Similarly, scintigraphy of the thyroid is suggested in the European Thyroid Association guidelines only when thyroid nodularity coexists with hyperthyroidism and prior to therapy [16].

However, radionuclide imaging can help discover non-palpable potentially cancerous nodules which show no uptake of radioiodine or pertechnetate. In a series of 190 patients with thyrotoxicosis and no palpable nodules, aged between 23 and 93 (mean 48 years), 5.3% had Graves’ disease with nodules, 3.2% had Graves’ disease with non-functioning nodules [17], and only 12% had normal images. Furthermore, a significant proportion (20%) of hyperthyroid patients with no suspicion of nodules and clinical ‘Graves’ disease’ had a diagnosis other than solely Graves’ disease and would have received incorrect treatment without the result of the radionuclide scan.

Incidental papillary carcinoma is often indolent so there could be an argument to omit imaging, waiting until a lesion is palpable. This would only happen if there was routine follow-up in a clinic. Importantly, the best chance of successful treatment is when the tumour is small and there are no metastases. In a series of 5897, patients the hazard ratio (HR) for overall survival rose from 1.04, for tumours measuring 2.10 to 4.0 cm, to 2.27 for tumours measuring over 4 cm [18].

It can be argued that radionuclide imaging has a low yield in detecting small cancers, but for those whose thyroid cancer is discovered the survival benefit with early treatment is enormous.

Initial radionuclide imaging in patient with thyrotoxicosis can also assess the size and location of thyroid tissue, ectopic thyroid tissue, discover thyrotoxicosis due to hormone production from differentiated thyroid cancer [19], and struma ovarii [20]. It can also help to discount other causes of thyrotoxicosis such as thyrotoxicosis without hyperthyroidism e.g., transient thyroiditis, subacute/viral thyroiditis, iatrogenic hyperthyroidism, and non-palpable toxic autonomous adenoma [21].

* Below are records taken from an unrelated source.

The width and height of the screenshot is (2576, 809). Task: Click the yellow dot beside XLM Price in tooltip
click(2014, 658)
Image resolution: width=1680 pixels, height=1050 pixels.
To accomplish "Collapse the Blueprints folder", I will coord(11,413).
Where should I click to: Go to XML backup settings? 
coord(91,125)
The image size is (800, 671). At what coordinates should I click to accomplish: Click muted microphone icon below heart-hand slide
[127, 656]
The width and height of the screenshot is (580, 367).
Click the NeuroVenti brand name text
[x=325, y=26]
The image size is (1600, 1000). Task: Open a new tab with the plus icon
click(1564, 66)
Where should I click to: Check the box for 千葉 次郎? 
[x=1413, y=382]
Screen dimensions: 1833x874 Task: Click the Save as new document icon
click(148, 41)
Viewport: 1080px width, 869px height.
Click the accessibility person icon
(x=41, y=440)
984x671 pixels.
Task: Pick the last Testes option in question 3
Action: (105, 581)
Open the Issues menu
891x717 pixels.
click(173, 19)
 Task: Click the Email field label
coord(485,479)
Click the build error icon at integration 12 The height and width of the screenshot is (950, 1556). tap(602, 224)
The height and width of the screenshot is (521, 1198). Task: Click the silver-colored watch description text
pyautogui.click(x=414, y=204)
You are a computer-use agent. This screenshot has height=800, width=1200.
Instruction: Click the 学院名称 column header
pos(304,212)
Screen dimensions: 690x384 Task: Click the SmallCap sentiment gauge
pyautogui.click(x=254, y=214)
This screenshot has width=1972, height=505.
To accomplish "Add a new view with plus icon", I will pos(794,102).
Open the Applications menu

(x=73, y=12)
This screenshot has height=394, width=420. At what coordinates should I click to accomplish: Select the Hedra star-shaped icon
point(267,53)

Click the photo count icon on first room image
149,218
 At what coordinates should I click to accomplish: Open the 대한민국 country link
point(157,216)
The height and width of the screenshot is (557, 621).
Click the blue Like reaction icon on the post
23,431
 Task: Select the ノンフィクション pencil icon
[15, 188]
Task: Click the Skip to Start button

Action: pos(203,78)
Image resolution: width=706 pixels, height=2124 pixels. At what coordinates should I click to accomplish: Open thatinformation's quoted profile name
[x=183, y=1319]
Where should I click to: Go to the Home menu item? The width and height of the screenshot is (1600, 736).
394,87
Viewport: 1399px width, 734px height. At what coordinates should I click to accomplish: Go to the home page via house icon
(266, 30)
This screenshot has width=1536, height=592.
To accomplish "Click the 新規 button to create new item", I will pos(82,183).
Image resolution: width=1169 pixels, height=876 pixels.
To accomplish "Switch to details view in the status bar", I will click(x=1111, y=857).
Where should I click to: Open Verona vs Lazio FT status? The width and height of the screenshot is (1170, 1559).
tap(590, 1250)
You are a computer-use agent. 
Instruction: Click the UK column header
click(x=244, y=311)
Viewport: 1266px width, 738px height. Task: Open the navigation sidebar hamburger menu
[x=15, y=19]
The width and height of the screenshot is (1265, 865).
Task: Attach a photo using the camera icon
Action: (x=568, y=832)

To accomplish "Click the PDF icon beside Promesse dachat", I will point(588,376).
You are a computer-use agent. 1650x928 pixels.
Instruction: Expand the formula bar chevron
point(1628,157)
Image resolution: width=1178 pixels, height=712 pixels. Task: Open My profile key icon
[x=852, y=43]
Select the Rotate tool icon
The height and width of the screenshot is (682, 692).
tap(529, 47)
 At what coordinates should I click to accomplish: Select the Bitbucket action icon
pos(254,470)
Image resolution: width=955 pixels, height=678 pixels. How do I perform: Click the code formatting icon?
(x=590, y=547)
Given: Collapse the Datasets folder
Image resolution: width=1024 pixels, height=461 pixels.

Concomitant thyroid cancer occurring in patients with increased TRAbs is also the possibility. It has been reported that thyroid cancer was identified in 7% of patients undergoing surgery for Graves' disease, of which 3% were significant (not micropapillary > 1 cm) and could be identified by imaging [22]. In general, thyrotoxicosis with concomitant thyroid cancer is poorly recognised. This may result in delayed diagnosis, inappropriate treatment, and even poor prognosis. Functional and anatomic thyroid imaging would aid to more timely diagnosis and change in management [23].

Thus, thyrotoxicosis is no insurance against cancer of thyroid tissue. This should be borne in mind at the first presentation. It is recommended that future revisions of the guidelines for the treatment of thyrotoxicosis should reconsider the value of thyroid scintigraphy at the initial presentation in patients with no palpable nodules and not just in patients with nodular thyroid disease and TRAbs negative disease.